In Kenya, security guards at various buildings routinely request personal details like names, national ID numbers, and phone contacts for entry. However, data protection lawyers clarify that under the Data Protection Act, 2019 (DPA) and Article 31 of the Constitution, refusing to share personal data does not automatically grant a building the right to deny access.

Lawyers Mary Audi and Fridah Muriithi emphasize that any denial of entry must be lawful, necessary, and proportionate. The Constitution guarantees the right to privacy, including protection against unnecessary disclosure of private affairs. The legal requirements vary between private buildings (malls, offices) and government buildings, with the latter facing stricter constitutional scrutiny.

The DPA mandates that all data processing be lawful, fair, and transparent. Buildings collecting visitor information are considered data controllers or processors and must adhere to the Act. While basic identification details like name, ID/passport number, vehicle registration, and entry/exit times may be lawfully requested for genuine security purposes, the collection of sensitive personal data is strictly regulated.
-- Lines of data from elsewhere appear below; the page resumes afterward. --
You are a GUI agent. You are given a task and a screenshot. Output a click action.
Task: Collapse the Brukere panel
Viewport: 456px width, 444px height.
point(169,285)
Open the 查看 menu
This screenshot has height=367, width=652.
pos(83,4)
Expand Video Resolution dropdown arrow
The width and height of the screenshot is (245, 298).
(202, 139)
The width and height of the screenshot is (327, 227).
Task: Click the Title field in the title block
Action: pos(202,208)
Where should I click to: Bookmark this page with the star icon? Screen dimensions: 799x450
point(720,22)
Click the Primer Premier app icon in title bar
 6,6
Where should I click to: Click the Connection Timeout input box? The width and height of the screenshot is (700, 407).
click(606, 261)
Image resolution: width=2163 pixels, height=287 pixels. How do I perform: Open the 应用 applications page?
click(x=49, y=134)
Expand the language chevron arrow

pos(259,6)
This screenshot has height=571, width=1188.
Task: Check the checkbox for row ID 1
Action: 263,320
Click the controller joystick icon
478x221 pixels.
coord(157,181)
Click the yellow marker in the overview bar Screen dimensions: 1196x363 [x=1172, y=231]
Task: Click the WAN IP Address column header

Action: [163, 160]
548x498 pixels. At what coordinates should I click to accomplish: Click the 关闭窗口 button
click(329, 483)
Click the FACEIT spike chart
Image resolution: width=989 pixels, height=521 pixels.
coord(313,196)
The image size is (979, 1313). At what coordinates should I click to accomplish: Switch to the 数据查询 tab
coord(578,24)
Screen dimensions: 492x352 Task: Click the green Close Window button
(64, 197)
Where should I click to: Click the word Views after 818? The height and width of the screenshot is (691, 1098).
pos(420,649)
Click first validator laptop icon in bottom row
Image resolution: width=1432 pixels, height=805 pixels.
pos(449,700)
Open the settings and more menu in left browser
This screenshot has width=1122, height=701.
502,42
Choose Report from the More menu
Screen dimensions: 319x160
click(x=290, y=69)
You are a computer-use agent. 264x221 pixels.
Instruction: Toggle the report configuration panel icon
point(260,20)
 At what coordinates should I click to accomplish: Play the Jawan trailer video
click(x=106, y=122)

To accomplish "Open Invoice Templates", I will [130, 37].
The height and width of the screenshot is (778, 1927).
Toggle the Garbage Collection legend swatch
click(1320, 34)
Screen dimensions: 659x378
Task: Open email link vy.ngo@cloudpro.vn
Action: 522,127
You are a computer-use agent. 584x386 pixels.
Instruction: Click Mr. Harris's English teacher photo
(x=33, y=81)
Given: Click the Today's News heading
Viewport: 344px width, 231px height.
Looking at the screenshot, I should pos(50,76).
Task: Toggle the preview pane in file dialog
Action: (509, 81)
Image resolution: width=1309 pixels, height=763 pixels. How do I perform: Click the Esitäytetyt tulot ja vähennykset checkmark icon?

Sensitive data, such as biometric information (fingerprints, facial recognition), health details, or religious/political affiliations, requires explicit consent and a much higher standard of protection. Routine or blanket collection of such sensitive data is deemed unlawful. Crucially, a refusal to provide non-essential personal data does not inherently justify denying someone entry; such denials must be reasonable, proportionate, and justifiable, making blanket policies demanding non-essential data legally questionable.

Individuals retain the right to withdraw consent for data processing at any time. Once consent is withdrawn, data processing must cease unless another lawful basis for retention exists. Buildings that collect visitor data are legally obligated to implement robust technical and organizational measures to protect personal data from unauthorized access, loss, or misuse. Depending on the scale of processing, they may also need to register with the Office of the Data Protection Commissioner (ODPC) and appoint a Data Protection Officer.

Non-compliance with the DPA can result in severe penalties, including administrative fines of up to Sh5 million or one percent of an entity’s annual turnover, or both. Additionally, individuals who suffer harm due to data breaches are entitled to compensation, and certain violations may lead to criminal sanctions. While security is a valid justification for data collection, it is not an absolute right; data collected must always be relevant, proportionate, and strictly necessary for the stated security interest.

The ODPC has previously cautioned against demanding excessive information, such as phone numbers, home addresses, or occupations, as a condition for entry. Individuals who believe their rights have been violated can file a complaint with the ODPC, petition the High Court, or seek judicial review if a government agency is involved. Visitors are advised to inquire about the necessity of data requests, provide only essential information, review privacy notices, and request the deletion of their entry records upon departure, asserting privacy as a fundamental constitutional right.